Total electricity sales in 2035 in the IHSGI projection (5,316 billion kilowatthours) are higher than in the others: 4,406 billion kilowatthours in the INFORUM projection, 4,421 billion kilowatthours in the AEO2013 Reference case, 4,824 billion kilowatthours (in 2036) in the NREL projection, and 4,923 billion kilowatthours in the EVA projection. EVA projects the highest level of electricity sales in both the residential and commercial sectors in 2035 but a lower level of industrial sales in comparison with the other projections. Electricity sales in the industrial sector in the IHSGI projection are 1,332 billion kilowatthours in 2035, as compared with 1,142 billion kilowatthours in the AEO2013 Reference case, 978 billion kilowatthours in the INFORUM projection, and only 515 billion kilowatthours in the EVA projection. Total electricity sales in 2040 are again led by the IHSGI projection, with 5,602 billion kilowatthours, followed by 5,238 billion kilowatthours in the EVA projection, 4,608 billion kilowatthours in the AEO2013 Reference case, and 4,940 billion kilowatthours in the NREL projection.
IHSGI, INFORUM, and the AEO2013 Reference case provide projections for average electricity prices by sector for 2025 and 2035. NREL provides a U.S. average electricity price projection for 2026 and 2036, but not by sector. IHSGI, NREL, and the AEO2013 Reference case provide projections for average electricity prices in 2040. Average electricity prices in the AEO2013 Reference case are 9.5 cents per kilowatthour in 2025, 10.1 cents per kilowatthour in 2035, and 10.8 cents per kilowatthour in 2040. Average electricity prices in the INFORUM projection are 10.0 cents per kilowatthour in 2025 and 10.5 cents per kilowatthour in 2035 . IHSGI projects considerably higher average electricity prices than either the AEO2013 Reference case or INFORUM, at 11.2 cents per kilowatthour in 2025, 11.9 cents per kilowatthour in 2035, and 12.2 cents per kilowatthour in 2040. NREL projects overall average electricity prices of 10.4 cents per kilowatthour in 2026, 11.7 cents per kilowatthour in 2036, and 12.0 cents per kilowatthour in 2040 (the NREL prices were provided in 2009 dollars).
In all the projections, average electricity prices by sector follow patterns similar to changes in the weighted average electricity price across all sectors (including transportation services). The lowest prices by sector in 2025 are in the AEO2013 Reference case (11.6 cents per kilowatthour for the residential sector, 9.7 cents per kilowatthour for the commercial sector, and 6.5 cents per kilowatthour for the industrial sector). The highest average electricity prices by sector in 2025 are in the IHSGI projection (13.3 cents per kilowatthour for the residential sector, 11.6 cents per kilowatthour for the commercial sector, and 7.6 cents per kilowatthour for the industrial sector).
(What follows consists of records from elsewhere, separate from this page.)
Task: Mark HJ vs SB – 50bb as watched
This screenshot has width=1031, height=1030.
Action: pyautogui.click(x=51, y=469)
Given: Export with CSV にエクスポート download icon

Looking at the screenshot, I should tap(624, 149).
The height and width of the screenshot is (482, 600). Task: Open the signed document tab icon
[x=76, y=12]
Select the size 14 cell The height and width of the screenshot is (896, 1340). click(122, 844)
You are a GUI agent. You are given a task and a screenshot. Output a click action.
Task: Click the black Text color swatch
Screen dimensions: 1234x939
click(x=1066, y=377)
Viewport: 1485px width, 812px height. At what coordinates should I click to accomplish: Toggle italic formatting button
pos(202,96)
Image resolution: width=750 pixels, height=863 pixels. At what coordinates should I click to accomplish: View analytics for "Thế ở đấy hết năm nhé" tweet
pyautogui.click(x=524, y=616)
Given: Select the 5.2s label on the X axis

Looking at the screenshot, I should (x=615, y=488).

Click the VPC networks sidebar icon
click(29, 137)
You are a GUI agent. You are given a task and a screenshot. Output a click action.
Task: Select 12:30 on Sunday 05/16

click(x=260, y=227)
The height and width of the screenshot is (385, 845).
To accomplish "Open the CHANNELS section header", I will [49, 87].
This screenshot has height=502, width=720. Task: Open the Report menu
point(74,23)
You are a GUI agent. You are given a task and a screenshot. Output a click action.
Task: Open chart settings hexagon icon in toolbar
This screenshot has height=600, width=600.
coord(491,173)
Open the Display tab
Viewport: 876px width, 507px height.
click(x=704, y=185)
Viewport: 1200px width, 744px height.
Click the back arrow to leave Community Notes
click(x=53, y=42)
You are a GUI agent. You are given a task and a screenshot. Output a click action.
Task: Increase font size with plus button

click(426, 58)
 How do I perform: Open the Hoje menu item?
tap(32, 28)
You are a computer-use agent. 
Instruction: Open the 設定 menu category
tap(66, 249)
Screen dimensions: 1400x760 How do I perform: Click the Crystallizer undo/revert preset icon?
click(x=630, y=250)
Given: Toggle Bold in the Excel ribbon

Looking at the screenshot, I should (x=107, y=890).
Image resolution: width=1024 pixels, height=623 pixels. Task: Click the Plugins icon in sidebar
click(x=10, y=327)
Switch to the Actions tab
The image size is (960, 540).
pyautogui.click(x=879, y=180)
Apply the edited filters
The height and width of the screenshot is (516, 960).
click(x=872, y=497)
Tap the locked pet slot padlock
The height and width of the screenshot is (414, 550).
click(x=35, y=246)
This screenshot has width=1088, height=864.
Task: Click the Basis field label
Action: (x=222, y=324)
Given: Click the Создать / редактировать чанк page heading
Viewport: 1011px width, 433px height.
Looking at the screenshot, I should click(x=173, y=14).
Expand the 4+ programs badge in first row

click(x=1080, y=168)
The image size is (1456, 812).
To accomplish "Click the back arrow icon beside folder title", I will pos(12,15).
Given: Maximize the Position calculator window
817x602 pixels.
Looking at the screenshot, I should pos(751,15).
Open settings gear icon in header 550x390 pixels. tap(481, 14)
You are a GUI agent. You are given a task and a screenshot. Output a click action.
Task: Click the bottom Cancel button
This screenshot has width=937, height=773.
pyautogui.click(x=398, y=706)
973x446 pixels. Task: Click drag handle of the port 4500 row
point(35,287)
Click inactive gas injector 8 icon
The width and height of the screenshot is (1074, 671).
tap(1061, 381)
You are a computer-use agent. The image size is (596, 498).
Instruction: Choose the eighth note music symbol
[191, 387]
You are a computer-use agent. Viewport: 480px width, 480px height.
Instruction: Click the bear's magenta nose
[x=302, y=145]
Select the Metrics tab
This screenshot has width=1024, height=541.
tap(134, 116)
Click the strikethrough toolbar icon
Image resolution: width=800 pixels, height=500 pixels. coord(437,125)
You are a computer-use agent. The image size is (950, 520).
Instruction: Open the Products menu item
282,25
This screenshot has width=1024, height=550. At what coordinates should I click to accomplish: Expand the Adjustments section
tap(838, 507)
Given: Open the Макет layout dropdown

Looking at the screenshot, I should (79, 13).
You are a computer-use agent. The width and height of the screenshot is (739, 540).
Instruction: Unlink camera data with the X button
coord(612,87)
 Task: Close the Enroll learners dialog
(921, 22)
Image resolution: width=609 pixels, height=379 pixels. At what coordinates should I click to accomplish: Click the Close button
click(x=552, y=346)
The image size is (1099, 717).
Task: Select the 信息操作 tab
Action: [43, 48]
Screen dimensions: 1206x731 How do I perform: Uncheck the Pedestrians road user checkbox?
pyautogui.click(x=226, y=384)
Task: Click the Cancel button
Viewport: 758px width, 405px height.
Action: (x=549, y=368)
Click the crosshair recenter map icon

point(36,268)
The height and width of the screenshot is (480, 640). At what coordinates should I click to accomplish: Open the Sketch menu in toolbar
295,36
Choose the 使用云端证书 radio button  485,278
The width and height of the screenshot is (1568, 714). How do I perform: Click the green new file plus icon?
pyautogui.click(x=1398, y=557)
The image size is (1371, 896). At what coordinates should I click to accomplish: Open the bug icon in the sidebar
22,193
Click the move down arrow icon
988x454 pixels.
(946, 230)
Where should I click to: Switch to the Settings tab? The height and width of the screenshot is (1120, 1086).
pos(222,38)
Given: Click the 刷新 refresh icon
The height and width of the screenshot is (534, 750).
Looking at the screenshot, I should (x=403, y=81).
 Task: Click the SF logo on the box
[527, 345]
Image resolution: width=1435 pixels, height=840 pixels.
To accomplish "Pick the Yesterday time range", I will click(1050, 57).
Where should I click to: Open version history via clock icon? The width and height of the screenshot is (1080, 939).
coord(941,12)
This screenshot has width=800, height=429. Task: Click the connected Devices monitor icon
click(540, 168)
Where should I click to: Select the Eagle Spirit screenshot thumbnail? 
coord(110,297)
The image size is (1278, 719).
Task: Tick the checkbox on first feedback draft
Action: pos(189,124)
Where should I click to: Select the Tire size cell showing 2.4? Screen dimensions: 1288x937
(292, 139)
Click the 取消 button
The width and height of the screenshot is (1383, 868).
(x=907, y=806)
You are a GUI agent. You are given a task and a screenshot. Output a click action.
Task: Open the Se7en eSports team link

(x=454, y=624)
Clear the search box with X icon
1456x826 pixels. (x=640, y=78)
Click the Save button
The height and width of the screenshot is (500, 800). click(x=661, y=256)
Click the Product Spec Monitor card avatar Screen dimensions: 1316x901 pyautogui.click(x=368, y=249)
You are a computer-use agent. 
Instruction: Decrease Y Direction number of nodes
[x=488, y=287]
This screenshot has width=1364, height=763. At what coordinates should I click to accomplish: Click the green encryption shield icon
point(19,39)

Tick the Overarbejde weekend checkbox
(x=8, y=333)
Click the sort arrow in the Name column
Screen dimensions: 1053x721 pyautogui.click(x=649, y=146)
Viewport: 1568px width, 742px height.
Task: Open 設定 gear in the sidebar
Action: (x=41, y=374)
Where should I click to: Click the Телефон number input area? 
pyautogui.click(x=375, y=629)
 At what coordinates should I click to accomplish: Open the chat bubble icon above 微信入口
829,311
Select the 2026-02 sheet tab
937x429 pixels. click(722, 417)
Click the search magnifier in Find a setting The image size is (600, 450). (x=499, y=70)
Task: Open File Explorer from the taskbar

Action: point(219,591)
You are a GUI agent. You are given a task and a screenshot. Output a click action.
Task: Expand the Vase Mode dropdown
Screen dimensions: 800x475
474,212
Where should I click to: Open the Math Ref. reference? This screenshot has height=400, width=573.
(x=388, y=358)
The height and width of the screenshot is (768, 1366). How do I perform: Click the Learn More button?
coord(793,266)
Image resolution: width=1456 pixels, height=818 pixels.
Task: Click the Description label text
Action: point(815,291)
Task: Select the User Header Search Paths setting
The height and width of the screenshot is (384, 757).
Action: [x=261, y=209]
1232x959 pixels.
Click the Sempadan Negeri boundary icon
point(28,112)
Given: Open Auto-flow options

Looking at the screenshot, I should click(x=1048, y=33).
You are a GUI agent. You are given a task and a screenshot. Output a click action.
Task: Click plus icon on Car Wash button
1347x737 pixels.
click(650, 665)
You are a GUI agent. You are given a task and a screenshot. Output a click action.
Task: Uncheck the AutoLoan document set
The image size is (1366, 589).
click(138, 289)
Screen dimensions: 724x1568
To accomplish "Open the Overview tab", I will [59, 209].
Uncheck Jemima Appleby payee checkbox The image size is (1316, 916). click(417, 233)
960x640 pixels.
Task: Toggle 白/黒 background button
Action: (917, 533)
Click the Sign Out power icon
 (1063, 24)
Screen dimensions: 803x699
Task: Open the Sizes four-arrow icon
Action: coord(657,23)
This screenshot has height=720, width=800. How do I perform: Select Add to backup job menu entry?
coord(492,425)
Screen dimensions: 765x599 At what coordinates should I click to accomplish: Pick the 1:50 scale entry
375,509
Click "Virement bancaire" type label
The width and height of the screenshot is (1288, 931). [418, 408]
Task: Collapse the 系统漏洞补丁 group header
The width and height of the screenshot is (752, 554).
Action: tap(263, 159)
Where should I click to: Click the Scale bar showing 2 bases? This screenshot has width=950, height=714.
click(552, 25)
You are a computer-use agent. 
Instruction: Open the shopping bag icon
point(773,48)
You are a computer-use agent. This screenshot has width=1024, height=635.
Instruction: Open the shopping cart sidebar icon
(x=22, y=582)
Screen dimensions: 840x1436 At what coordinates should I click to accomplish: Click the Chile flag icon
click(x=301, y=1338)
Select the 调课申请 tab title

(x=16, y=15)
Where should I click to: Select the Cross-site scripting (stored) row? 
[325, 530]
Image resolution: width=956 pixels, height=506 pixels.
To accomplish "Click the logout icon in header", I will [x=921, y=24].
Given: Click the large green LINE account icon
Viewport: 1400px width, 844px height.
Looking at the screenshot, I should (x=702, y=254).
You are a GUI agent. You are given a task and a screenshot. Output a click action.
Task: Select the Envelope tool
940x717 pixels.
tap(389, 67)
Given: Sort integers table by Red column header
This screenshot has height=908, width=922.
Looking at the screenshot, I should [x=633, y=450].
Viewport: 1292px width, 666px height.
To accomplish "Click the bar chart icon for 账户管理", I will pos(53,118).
The AEO2013 Reference case, IHSGI, and NREL reflect similar price patterns for 2035 (or 2036 for NREL) and 2040.
Total U.S. electricity generation plus imports in 2025 range from a low of 4,296 billion kilowatthours in the INFORUM projection to a high of 5,207 billion kilowatthours in the IHSGI projection. Within that range, the AEO2013 Reference case projects total generation of 4,612 billion kilowatthours. Coal continues to represent the largest share of generation in 2025 in the AEO2013 Reference case, which reports 1,727 billion kilowatthours from coal versus 1,252 billion kilowatthours from natural gas. By comparison, the natural gas share of total generation in the IHSGI projection in 2025 surpasses generation from coal by 126 billion kilowatthours, with 1,732 billion kilowatthours of generation from natural gas and 1,605 billion kilowatthours from coal. IHSGI projects 1,646 billion kilowatthours of electricity generation from both coal and natural gas in 2023, with the natural gas total exceeding that for coal in 2024 and beyond as a result of the assumed implementation of a carbon tax in the IHSGI projection. Conversely, coal continues to represent the largest share of generation in the AEO2013 Reference case in 2035—1,807 billion kilowatthours as compared with 1,519 billion kilowatthours from natural gas. The AEO2013 Reference case is based on current regulations and policies and does not assume a carbon tax. In 2035, the natural gas share of total generation in the IHSGI projection exceeds generation from coal by 808 billion kilowatthours. In the AEO2013 Reference case, coal continues to represent the largest share of generation in 2040 at 1,829 billion kilowatthours, compared with 1,582 billion kilowatthours from natural gas. In comparison, the natural gas share of total generation in 2040 in the IHSGI projection widens its lead over coal by 1,088 billion kilowatthours. In the EVA projection, coal is outpaced by natural gas as a share of total generation in 2040, with 2,330 billion kilowatthours from natural gas and 1,740 billion kilowatthours from coal .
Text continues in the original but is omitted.